Tasks to complete:
1. Decide whether each statement below agrees with the text on contract litigation in Nigeria. Answer yes or no for each, quoting the deciding words of the text exactly.
(a) Failing to follow a pre-action protocol can lead to a stay of proceedings.
(b) State High Courts have exclusive jurisdiction over banking matters.
(c) A defendant's statement of defence may be accompanied by a counterclaim.
2. Reproduce the part of the text on contract litigation in Nigeria starting at "5.1. Where ADR" and ending at "Court Has Jurisdiction?", word for word.

Supplied text:

+ + + + + + +

5.1. Where ADR is not appropriate or has been exhausted, the next contract enforcement step is to commence formal litigation. This section outlines the procedural framework, which are:

  • Which Court Has Jurisdiction?
  • Jurisdiction in Nigeria depends on the subject matter and the parties involved:
  • Federal High Court. Has exclusive jurisdiction over matters connected with the revenue of the Federal Government, banking, foreign exchange, admiralty, and certain corporate disputes involving federal agencies which are clearly enshrined in Section 251of Constitution of Federal Republic of Nigeria (CFRN) 1999 as Amended.
  • State High Courts created under Section 270 of (CFRN) 1999 as Amended. These courts have general jurisdiction over civil and commercial matters between private parties. Most contract disputes between Nigerian businesses are filed in the State High Court of the state where the contract was performed or the defendant resides.
  • Commercial Court divisions. Several states, notably Lagos State have established dedicated Commercial Court divisions with specialised judges and streamlined procedures for disputes arising from commercial disputes. Early indications suggest that cases filed in these divisions benefit from shorter timelines and more rigorous case-management.
  • Pre-Action Protocols and Pleadings
  • Before filing a writ of summons or originating process, check whether the applicable court rules impose a pre-action protocol, a mandatory step requiring the claimant to notify the defendant and attempt settlement before commencing proceedings. Failure to comply can result in cost sanctions or a stay of proceedings.
  • Once proceedings are commenced, the claimant files a statement of claim accompanied by:
  • All documents relied upon (the contract, demand letters, invoices, correspondence).
  • Witness statements on oath from individuals with direct knowledge of the facts.
  • A list of additional documents to be disclosed.
  • The defendant files a statement of defence (and any counterclaim) within the timeframe prescribed by the court’s rules of procedure.
  • Case-Management and Pre-Trial Conferences
  • Under current practice, judges in Commercial Court divisions hold regular pre-trial conferences to narrow the issues, set firm hearing dates and encourage settlement. The likely practical effect of this approach in 2026 is to compress trial timelines significantly in well-managed divisions, though delays remain possible where interlocutory applications proliferate or where appellate proceedings intervene.

+ + + + + + +

Data section:
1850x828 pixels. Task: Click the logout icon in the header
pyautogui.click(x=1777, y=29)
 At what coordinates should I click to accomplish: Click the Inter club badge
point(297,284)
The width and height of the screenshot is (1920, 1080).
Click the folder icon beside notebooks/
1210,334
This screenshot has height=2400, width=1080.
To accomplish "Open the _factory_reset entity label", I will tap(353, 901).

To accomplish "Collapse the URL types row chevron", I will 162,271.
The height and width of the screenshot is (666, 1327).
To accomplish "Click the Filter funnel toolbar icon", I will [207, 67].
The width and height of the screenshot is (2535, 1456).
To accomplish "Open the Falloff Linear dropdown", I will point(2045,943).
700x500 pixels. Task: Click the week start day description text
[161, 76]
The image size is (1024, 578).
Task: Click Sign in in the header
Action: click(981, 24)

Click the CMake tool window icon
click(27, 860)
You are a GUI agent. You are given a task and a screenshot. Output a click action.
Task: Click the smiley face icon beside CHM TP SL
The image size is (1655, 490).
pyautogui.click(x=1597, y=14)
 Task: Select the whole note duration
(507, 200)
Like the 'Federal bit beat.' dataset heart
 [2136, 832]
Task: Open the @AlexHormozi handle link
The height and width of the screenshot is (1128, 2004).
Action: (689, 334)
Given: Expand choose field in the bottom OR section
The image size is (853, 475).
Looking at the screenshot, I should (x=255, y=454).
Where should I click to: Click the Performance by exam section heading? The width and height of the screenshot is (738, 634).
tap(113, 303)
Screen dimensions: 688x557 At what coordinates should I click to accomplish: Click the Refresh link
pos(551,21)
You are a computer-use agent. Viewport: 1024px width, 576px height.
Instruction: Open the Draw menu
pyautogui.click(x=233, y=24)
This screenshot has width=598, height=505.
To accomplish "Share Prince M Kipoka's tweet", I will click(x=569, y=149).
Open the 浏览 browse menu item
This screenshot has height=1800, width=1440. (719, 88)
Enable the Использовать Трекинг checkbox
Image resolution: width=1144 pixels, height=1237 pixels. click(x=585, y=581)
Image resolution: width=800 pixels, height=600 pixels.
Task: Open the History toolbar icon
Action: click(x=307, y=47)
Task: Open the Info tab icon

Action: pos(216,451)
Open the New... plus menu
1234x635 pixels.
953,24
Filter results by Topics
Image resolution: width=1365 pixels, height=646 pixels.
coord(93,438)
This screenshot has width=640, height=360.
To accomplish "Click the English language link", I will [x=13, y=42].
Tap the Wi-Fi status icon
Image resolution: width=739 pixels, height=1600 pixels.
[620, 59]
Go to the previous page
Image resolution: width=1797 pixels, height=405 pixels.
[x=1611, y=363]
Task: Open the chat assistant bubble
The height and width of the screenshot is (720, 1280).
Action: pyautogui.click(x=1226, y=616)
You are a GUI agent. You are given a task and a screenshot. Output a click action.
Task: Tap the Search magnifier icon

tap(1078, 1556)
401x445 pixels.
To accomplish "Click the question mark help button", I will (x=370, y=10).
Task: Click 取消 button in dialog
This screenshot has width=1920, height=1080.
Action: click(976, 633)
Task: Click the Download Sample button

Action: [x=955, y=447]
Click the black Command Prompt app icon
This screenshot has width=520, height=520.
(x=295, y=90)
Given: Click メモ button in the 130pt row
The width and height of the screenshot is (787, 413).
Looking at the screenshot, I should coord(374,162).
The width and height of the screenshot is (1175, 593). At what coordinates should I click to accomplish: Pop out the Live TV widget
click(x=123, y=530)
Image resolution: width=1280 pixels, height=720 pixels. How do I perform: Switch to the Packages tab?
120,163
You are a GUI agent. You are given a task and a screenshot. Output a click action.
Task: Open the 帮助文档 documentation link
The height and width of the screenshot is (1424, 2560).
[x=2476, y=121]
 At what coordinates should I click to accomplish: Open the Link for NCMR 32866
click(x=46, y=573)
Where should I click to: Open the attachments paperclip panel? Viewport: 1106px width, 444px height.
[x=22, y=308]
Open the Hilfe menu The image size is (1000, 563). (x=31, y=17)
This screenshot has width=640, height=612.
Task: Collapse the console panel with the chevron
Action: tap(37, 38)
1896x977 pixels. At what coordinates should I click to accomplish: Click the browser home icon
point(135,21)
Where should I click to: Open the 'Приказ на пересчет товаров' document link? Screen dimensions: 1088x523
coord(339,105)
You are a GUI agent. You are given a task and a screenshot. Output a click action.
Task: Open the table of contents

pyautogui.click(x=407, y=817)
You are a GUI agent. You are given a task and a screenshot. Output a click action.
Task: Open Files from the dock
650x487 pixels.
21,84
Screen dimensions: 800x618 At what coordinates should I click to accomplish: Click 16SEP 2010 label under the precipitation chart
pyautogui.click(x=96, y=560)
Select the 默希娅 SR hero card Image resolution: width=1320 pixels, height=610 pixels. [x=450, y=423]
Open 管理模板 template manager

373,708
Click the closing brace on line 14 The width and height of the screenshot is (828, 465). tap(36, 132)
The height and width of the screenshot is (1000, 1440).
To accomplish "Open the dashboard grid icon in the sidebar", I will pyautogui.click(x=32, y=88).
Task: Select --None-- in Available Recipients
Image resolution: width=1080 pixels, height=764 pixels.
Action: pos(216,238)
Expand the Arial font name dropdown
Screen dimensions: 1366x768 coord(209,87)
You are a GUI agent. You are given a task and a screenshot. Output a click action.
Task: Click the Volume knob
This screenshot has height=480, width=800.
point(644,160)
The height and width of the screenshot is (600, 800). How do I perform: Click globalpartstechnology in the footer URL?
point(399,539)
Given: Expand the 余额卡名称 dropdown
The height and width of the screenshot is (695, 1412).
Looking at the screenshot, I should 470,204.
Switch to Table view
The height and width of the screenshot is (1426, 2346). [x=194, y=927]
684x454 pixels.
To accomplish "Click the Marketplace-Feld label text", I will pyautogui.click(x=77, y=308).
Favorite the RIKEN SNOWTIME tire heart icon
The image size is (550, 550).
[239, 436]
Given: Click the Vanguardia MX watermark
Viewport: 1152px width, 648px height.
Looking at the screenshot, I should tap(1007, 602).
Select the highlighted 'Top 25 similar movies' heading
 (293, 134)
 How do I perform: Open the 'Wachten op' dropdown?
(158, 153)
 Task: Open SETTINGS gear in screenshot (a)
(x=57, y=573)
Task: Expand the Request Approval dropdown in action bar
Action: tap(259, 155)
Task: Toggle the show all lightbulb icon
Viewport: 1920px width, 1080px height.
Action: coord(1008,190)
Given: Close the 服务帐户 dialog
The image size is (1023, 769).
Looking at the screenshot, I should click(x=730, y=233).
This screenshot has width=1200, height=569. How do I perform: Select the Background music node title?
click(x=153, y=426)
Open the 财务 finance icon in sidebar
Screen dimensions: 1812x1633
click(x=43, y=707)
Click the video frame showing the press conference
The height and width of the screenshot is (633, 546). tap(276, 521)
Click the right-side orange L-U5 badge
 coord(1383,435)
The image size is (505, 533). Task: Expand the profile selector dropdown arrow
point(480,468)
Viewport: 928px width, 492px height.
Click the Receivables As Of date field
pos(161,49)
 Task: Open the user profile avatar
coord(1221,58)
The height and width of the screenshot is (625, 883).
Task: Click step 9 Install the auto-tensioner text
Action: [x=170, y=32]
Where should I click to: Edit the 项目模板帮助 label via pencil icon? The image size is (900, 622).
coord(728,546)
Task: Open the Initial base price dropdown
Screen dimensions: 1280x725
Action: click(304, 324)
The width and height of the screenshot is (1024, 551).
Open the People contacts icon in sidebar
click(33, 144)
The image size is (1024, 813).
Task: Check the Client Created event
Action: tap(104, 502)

+ + + + + + +

Solutions below:
1.
(a) Yes: "Failure to comply can result in cost sanctions or a stay of proceedings."
(b) No: "Federal High Court. Has exclusive jurisdiction over matters connected with the revenue of the Federal Government, banking, foreign exchange"
(c) Yes: "The defendant files a statement of defence (and any counterclaim)"

2.
5.1. Where ADR is not appropriate or has been exhausted, the next contract enforcement step is to commence formal litigation. This section outlines the procedural framework, which are:

  • Which Court Has Jurisdiction?